Sebagai penjaga palang pintu, Femri tak memiliki pendapatan yang tepat. Sumbangan sukarela jadi pengharapannya. Syukur-syukur pengguna jalan yang lewat perlintasan mau membagi uang recehnya untuk menambah pundi-pundi pendapatan Femri.

Dalam satu hari, Femri mengaku paling banyak mendapatkan uang dari sumbangan sukarela masyarakat cuma sebesar Rp 50.000. Itu baru angka paling besar, kadang-kadang malah Femri cuma bisa mengumpulkan uang sebesar Rp 20.000-30.000 saja.

Namun dia tak menampik terkadang warga sekitar suka memberikan dia dan timnya uang lebih dalam sebulan karena sudah berjasa menjaga palang pintu. Namun jumlahnya pun tak banyak, harus dibagi ke 3 orang pula.

"Tambahannya ya paling dari pengurus suka ngasih Rp 300.000-400.000, itu juga saya bagi 3 kan. Kalau nggak ya sekolahan ini suka ngasih juga," kata Femri.

Meski terkesan pas-pasan, Femri bilang selama ini pendapatannya cukup buat nafkahi keluarga. "Dicukup-dicukupin aja dah gimana caranya, sering disisihin Rp 5.000 sehari buat bayar kontrakan," tuturnya.

Cerita tak jauh berbeda turut dirasakan Rusfendi, penjaga palang pintu perlintasan sebidang kereta api di Gang Kembang, Citayam. Pria yang sudah selama 20 tahun menjaga palang pintu kereta ini pun mengharapkan sukarela masyarakat untuk mendapatkan penghasilan.

Selain sumbangan receh masyarakat saat lewat perlintasan yang dijaga Rusfendi, dia dan timnya yang berjumlah 3 orang juga diizinkan melakukan penarikan sumbangan dari pintu ke pintu. Sekali jalan, pihaknya bisa mengantongi Rp 500.000-750.000, bahkan pernah sampai Rp 1.000.000.

"Kalau saya kan ibarat sebulan sekali diizinin sama pengurus sini muterin pintu ke pintu minta sumbangan buat palang pintu. Ya bisa dapet sekali jalan Rp 750.000, paling gede Rp 1.000.000, tapi itu dibagi 3," kata Rusfendi.

Sementara untuk sehari-hari, Rusfendi mengandalkan sumbangan receh pengguna jalan. Kira-kira dalam sehari menurutnya bisa mendapatkan uang sebesar Rp 50.000-75.000, paling banyak pernah mencapai Rp 100.000.

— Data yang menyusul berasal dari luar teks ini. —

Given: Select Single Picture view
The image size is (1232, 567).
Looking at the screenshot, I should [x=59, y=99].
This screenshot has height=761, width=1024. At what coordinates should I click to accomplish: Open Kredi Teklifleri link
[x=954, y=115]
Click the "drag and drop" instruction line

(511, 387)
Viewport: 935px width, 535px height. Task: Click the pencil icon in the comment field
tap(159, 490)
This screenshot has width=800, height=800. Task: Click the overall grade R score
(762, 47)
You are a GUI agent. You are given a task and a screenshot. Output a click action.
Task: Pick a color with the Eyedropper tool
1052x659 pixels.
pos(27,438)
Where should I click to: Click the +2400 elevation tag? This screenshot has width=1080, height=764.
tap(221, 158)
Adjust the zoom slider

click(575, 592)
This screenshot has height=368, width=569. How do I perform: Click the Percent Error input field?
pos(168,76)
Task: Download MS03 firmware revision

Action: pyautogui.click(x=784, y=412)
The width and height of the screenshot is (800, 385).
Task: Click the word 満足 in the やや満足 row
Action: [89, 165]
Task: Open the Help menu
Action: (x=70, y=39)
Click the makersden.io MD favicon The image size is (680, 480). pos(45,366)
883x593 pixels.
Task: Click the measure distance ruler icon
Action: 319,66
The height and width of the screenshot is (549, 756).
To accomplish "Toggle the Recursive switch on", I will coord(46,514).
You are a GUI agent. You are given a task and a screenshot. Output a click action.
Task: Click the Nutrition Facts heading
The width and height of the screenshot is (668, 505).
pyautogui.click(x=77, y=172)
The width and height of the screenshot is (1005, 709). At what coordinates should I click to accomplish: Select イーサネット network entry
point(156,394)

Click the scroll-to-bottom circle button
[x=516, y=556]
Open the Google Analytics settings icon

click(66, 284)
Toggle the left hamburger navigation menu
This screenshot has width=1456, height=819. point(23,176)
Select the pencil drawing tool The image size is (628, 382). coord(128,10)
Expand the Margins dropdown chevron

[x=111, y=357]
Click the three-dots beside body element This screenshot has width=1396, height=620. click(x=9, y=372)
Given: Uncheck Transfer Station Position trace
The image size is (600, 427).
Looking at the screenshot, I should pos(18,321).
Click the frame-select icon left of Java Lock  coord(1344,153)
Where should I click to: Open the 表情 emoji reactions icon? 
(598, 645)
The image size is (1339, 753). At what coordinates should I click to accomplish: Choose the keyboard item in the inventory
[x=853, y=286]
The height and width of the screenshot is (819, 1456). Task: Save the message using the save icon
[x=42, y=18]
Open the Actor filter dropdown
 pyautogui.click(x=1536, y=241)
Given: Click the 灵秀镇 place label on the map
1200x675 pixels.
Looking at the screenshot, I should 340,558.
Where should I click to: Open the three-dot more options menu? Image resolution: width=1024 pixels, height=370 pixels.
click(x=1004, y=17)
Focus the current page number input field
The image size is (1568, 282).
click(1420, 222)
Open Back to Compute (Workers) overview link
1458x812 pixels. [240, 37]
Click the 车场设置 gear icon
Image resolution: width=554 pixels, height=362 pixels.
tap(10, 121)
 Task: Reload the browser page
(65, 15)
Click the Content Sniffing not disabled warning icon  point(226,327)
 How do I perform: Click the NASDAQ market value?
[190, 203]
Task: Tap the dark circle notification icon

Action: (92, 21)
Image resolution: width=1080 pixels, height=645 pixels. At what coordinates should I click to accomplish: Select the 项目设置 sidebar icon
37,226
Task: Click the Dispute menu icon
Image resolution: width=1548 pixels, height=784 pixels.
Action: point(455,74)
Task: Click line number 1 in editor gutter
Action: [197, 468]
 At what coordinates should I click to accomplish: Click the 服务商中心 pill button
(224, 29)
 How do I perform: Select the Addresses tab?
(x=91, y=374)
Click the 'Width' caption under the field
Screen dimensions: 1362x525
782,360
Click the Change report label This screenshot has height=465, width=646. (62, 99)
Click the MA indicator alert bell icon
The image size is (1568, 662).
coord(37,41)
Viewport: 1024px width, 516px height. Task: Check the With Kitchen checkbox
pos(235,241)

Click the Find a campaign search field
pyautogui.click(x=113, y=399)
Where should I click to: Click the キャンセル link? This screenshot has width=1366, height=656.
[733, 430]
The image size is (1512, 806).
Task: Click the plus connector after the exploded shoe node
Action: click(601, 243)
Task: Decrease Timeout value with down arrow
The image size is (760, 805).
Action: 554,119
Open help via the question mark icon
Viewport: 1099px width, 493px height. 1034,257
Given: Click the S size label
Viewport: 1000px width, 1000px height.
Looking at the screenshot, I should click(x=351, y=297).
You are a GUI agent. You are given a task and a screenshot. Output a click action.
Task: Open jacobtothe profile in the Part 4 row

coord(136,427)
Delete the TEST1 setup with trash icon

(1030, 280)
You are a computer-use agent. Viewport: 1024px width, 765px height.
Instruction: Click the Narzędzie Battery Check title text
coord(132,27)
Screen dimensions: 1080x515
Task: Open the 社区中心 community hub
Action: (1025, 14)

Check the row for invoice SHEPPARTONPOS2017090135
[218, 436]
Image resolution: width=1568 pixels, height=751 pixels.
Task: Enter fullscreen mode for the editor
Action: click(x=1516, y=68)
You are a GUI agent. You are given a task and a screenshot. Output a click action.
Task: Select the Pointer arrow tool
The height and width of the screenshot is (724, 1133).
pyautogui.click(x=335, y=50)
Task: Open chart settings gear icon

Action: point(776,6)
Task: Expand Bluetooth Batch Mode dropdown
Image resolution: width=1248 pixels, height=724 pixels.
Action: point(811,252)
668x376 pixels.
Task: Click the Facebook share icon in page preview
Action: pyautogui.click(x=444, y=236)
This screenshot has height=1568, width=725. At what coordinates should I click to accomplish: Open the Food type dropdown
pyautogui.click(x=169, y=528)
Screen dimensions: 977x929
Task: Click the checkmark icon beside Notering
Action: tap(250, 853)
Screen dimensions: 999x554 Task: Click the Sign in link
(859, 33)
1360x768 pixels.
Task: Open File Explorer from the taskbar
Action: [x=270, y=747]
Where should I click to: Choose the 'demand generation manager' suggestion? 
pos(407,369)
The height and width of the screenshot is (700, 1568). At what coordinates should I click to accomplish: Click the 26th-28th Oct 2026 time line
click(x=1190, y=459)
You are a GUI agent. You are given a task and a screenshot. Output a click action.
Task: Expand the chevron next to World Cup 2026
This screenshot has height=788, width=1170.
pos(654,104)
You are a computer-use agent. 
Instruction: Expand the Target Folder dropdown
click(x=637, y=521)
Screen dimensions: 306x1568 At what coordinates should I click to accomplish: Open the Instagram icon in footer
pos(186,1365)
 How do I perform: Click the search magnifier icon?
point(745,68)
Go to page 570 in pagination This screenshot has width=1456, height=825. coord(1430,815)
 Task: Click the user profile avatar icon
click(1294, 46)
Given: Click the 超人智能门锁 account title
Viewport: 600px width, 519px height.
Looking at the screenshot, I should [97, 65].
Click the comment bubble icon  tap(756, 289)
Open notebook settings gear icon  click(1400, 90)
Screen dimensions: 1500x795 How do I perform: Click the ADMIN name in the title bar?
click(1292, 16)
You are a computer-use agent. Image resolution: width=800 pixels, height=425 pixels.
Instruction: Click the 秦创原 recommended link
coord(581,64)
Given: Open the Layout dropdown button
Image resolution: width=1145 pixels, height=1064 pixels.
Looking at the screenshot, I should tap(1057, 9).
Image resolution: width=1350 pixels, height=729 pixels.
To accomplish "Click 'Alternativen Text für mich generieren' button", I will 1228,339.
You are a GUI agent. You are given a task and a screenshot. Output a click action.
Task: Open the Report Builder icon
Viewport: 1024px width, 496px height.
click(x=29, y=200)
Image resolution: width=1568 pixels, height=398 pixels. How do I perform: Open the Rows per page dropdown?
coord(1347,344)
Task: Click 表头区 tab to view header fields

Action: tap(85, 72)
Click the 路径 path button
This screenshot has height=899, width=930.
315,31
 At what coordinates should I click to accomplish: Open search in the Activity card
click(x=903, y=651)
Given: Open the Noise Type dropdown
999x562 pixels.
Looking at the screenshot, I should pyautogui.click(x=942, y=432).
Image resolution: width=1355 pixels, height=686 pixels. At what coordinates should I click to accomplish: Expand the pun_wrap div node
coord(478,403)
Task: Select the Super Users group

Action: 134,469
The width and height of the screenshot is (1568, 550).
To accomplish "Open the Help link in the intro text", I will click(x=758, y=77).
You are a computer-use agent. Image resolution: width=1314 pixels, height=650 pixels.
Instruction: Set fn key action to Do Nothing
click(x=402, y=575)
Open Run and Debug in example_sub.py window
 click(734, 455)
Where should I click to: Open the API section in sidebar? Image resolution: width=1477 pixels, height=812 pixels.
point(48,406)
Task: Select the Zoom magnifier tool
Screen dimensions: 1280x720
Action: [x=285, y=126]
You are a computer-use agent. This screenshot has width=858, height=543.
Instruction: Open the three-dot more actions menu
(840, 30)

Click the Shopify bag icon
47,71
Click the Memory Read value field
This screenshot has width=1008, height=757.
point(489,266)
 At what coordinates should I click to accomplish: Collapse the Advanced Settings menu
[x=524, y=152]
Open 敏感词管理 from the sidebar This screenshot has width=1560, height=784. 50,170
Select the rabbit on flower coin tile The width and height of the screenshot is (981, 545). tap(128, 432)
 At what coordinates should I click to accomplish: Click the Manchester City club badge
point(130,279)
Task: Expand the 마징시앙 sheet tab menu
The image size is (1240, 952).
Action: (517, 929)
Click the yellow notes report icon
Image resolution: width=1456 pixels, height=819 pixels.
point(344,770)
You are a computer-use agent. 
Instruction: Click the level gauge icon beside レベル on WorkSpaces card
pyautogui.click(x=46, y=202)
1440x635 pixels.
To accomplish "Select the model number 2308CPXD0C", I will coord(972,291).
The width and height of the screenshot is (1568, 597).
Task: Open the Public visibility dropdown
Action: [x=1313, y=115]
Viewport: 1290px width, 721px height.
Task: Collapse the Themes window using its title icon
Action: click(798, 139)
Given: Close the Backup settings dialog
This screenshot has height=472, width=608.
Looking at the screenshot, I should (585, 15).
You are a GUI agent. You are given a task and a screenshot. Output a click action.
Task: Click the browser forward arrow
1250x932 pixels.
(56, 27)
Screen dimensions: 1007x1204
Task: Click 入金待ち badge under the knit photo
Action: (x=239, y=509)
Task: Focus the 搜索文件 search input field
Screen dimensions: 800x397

Lanjut ke halaman berikutnya

3. Melanggar Aturan

Secara hukum eksistensi perlintasan sebidang liar macam yang dijaga Femri, Rusfendi, dan kawan-kawannya memang melanggar aturan. Menurut Kepala Humas KAI Daop I Eva Chairunisa semua pemangku kepentingan kereta api harus mengacu pada UU Nomor 23 tahun 2007 tentang Perkeretaapian. Ada beberapa pasal yang mengatur soal perlintasan sebidang.

Pasal 91 ayat 1 menjelaskan, seharusnya perpotongan jalur kereta api dan jalan biasa dibuat tidak sebidang. Bisa saja perpotongan jalur itu dibuat berupa jembatan ataupun fly over. Meski begitu di pasal lainnya perlintasan sebidang masih diperbolehkan asalkan menjadi perlintasan resmi.

Nah nasib perlintasan sebidang liar tak berizin, menurut Eva, seharusnya mengacu pada pasal 91 ayat 1 yang menyebutkan perlintasan liar itu harus ditutup. Masih di pasal 94, tepatnya pada ayat 2, penutupan perlintasan sebidang liar dilakukan oleh pemerintah pusat atau pemerintah daerah.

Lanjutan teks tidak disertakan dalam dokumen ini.